Question

find the least square number which is exactly divisible by each one of the number 12,15,18.

Answer

**step1** Understanding the Problem

The problem asks for the smallest number that is a perfect square and is also exactly divisible by 12, 15, and 18. This means the number must be a multiple of 12, 15, and 18, and it must also be a perfect square (a number obtained by multiplying an integer by itself, like 4 which is $$2 \times 2$$ or 9 which is $$3 \times 3$$).

Question1.step2 (Finding the Least Common Multiple (LCM))

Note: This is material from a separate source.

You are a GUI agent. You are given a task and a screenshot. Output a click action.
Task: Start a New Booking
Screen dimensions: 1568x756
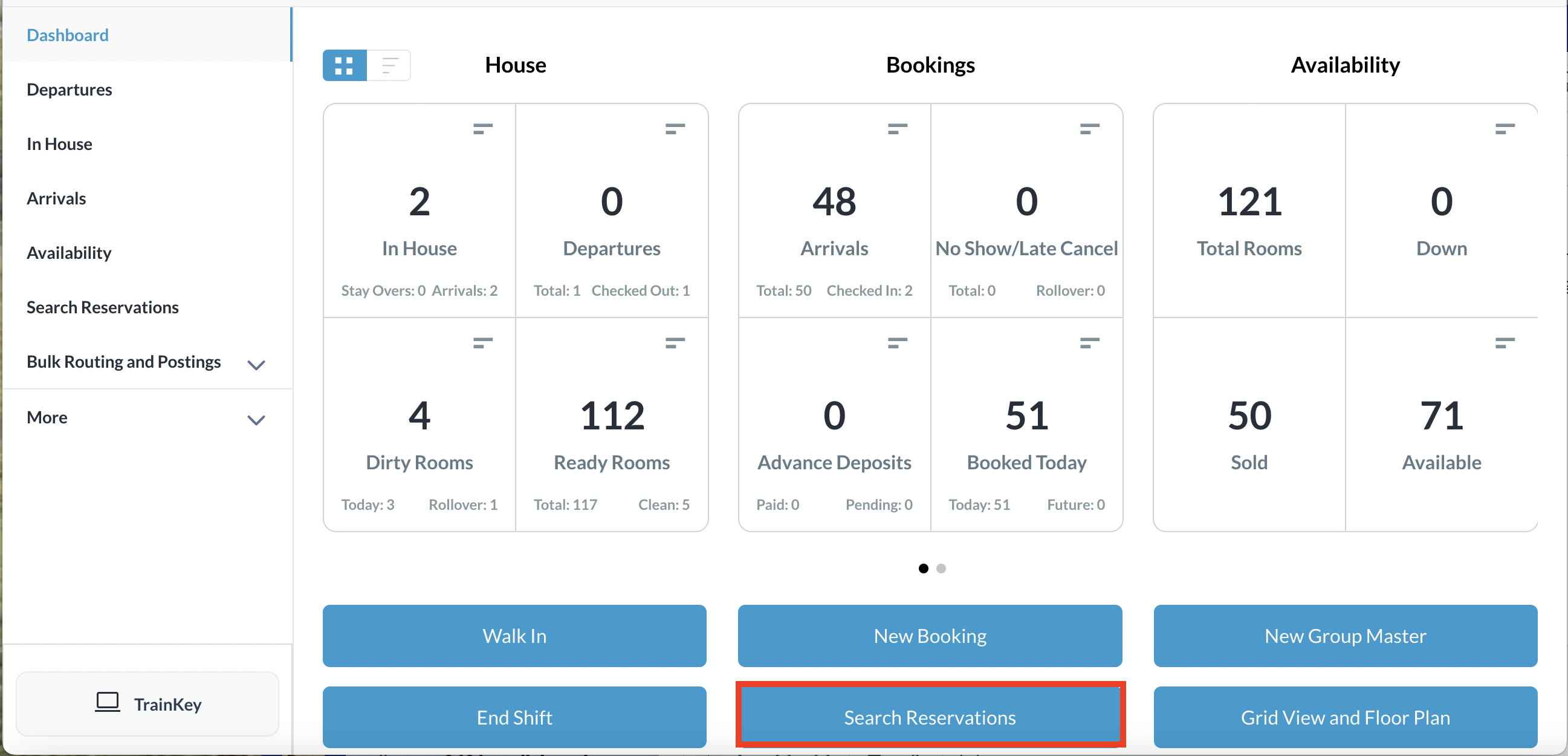930,636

First, we need to find the least common multiple (LCM) of 12, 15, and 18. The LCM is the smallest number that is a multiple of all these numbers. We can do this by finding the prime factors of each number.
For 12: We can break 12 down into its prime factors: $$12 = 2 \times 6 = 2 \times 2 \times 3$$.
For 15: We can break 15 down into its prime factors: $$15 = 3 \times 5$$.
For 18: We can break 18 down into its prime factors: $$18 = 2 \times 9 = 2 \times 3 \times 3$$.
Now, to find the LCM, we take the highest power of each prime factor that appears in any of these numbers.
The prime factors involved are 2, 3, and 5.
The highest power of 2 is $$2 \times 2$$ (from 12).
The highest power of 3 is $$3 \times 3$$ (from 18).
The highest power of 5 is $$5$$ (from 15).
So, the LCM is $$2 \times 2 \times 3 \times 3 \times 5 = 4 \times 9 \times 5 = 36 \times 5 = 180$$.
The number 180 is the smallest number exactly divisible by 12, 15, and 18.

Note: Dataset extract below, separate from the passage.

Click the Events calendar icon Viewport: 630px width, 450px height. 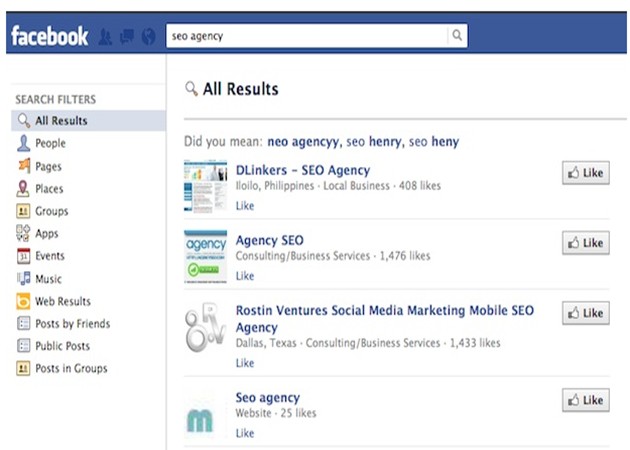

**step3** Making the LCM a Perfect Square

Now we need to find the smallest multiple of 180 that is also a perfect square. For a number to be a perfect square, all the prime factors in its prime factorization must have an even count.
Let's look at the prime factors of 180: $$180 = 2 \times 2 \times 3 \times 3 \times 5$$.
We can see:
The prime factor 2 appears two times (which is an even count).
The prime factor 3 appears two times (which is an even count).
The prime factor 5 appears one time (which is an odd count).
To make 180 a perfect square, we need to make the count of the prime factor 5 even. We can do this by multiplying 180 by another 5.

**step4** Calculating the Least Square Number

We multiply the LCM (180) by the missing factor (5) to make it a perfect square.
Least square number = $$180 \times 5 = 900$$.
Let's check if 900 is a perfect square and if it's divisible by 12, 15, and 18.
$$900 = 30 \times 30$$, so 900 is a perfect square.
$$900 \div 12 = 75$$
$$900 \div 15 = 60$$
$$900 \div 18 = 50$$
Since 900 is divisible by 12, 15, and 18, and it is a perfect square, it is the least square number that satisfies the conditions.